First, let's think about what "slope" means. It's like how steep a hill is and which way it's going (up or down). We figure this out by seeing how much the line goes up or down (that's the "rise") for every step it goes sideways (that's the "run").

We have two points: Point 1 is (-2, 4) and Point 2 is (-1, -1).

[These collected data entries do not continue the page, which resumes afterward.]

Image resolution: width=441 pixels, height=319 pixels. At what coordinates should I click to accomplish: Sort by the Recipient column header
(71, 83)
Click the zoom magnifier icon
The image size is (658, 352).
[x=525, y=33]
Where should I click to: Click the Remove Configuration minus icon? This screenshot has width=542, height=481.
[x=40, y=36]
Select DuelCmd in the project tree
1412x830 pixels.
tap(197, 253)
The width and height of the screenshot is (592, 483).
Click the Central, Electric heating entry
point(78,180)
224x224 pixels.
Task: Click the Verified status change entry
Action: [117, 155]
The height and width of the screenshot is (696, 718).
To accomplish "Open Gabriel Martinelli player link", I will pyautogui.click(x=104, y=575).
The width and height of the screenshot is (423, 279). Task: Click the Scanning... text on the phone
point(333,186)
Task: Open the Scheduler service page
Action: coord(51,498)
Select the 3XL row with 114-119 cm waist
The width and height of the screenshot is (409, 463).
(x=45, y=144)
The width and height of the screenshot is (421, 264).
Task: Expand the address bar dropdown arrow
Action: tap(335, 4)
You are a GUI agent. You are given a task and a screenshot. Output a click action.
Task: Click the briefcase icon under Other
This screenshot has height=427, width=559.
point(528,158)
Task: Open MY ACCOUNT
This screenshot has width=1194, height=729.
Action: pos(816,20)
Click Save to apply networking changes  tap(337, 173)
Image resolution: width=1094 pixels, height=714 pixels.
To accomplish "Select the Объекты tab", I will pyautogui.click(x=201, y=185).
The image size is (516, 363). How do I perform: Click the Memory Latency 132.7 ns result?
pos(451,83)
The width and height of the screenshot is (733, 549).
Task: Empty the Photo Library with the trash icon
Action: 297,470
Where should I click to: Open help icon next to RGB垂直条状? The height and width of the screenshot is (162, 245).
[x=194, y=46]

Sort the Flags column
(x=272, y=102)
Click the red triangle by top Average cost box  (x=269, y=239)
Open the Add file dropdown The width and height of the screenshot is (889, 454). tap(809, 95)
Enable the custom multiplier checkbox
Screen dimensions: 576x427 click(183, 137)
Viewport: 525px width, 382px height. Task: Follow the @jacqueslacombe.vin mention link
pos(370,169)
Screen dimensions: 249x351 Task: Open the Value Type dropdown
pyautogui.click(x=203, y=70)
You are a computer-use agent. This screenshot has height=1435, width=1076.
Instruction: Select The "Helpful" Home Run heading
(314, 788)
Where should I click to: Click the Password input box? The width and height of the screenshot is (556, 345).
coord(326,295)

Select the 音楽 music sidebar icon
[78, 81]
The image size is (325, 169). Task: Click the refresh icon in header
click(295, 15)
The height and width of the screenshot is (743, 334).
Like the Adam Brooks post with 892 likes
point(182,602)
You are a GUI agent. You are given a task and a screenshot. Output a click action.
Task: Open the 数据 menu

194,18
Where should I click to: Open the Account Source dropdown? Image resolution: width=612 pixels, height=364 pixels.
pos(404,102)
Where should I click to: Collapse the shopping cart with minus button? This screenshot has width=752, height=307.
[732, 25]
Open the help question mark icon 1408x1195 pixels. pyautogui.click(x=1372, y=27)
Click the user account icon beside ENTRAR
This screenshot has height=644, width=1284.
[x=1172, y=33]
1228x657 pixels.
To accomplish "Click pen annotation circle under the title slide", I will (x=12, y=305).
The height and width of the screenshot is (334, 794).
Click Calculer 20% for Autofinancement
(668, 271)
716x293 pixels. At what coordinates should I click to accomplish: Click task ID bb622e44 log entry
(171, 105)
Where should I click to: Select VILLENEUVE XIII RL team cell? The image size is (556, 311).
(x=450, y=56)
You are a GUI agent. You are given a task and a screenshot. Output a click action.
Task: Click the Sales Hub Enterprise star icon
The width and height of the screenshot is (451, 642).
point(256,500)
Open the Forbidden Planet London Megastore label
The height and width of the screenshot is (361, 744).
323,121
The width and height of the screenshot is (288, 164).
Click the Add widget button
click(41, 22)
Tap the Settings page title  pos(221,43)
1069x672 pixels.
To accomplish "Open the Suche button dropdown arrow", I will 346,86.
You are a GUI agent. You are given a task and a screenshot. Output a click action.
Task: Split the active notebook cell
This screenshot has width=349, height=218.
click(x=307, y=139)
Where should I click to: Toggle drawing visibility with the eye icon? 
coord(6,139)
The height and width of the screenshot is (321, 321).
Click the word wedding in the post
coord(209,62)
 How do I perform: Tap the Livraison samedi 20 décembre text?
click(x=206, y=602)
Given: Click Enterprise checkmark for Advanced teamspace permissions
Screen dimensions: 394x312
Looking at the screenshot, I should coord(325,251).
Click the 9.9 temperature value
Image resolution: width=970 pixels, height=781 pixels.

1. **Find the "rise" (change in y-values):**
We start at the y-value of the first point (4) and go to the y-value of the second point (-1).
To find the change, we subtract the first y-value from the second y-value: -1 - 4 = -5.
So, the line goes down 5 units.

2. **Find the "run" (change in x-values):**
We start at the x-value of the first point (-2) and go to the x-value of the second point (-1).
To find the change, we subtract the first x-value from the second x-value: -1 - (-2) = -1 + 2 = 1.
So, the line goes right 1 unit.

3. **Calculate the slope (rise over run):**
Slope = (change in y) / (change in x) = -5 / 1 = -5.

4. **Figure out if the line rises, falls, is horizontal, or is vertical:**
* If the slope is a positive number, the line goes up (rises) from left to right.
* If the slope is a negative number, the line goes down (falls) from left to right.
* If the slope is zero, the line is flat (horizontal).
* If the "run" (change in x) is zero, the slope is undefined, and the line goes straight up and down (vertical).

Since our slope is -5 (a negative number), the line **falls**.

Alternative answer

Answer:
The slope of the line is -5. The line falls. Explain
This is a question about the slope of a line, which tells us how steep a line is and if it goes up or down . The solving step is:

First, we need to figure out how much the y-value changes (that's the "rise") and how much the x-value changes (that's the "run"). We have two points: (-2, 4) and (-1, -1).

1. **Calculate the "rise" (change in y):**
We start at y = 4 and go to y = -1. To find the change, we subtract the first y-value from the second y-value: -1 - 4 = -5. So, the line "rises" -5 units (which means it actually goes down 5 units).

2. **Calculate the "run" (change in x):**
We start at x = -2 and go to x = -1. To find the change, we subtract the first x-value from the second x-value: -1 - (-2) = -1 + 2 = 1. So, the line "runs" 1 unit to the right.

3. **Calculate the slope:**
The slope is "rise" divided by "run". So, we divide -5 by 1: -5 / 1 = -5.

4. **Determine if the line rises, falls, or is horizontal/vertical:**
* If the slope is positive, the line rises.
* If the slope is negative, the line falls.
* If the slope is zero, the line is horizontal.
* If the "run" is zero, the slope is undefined and the line is vertical.
Since our slope is -5 (a negative number), the line **falls** from left to right.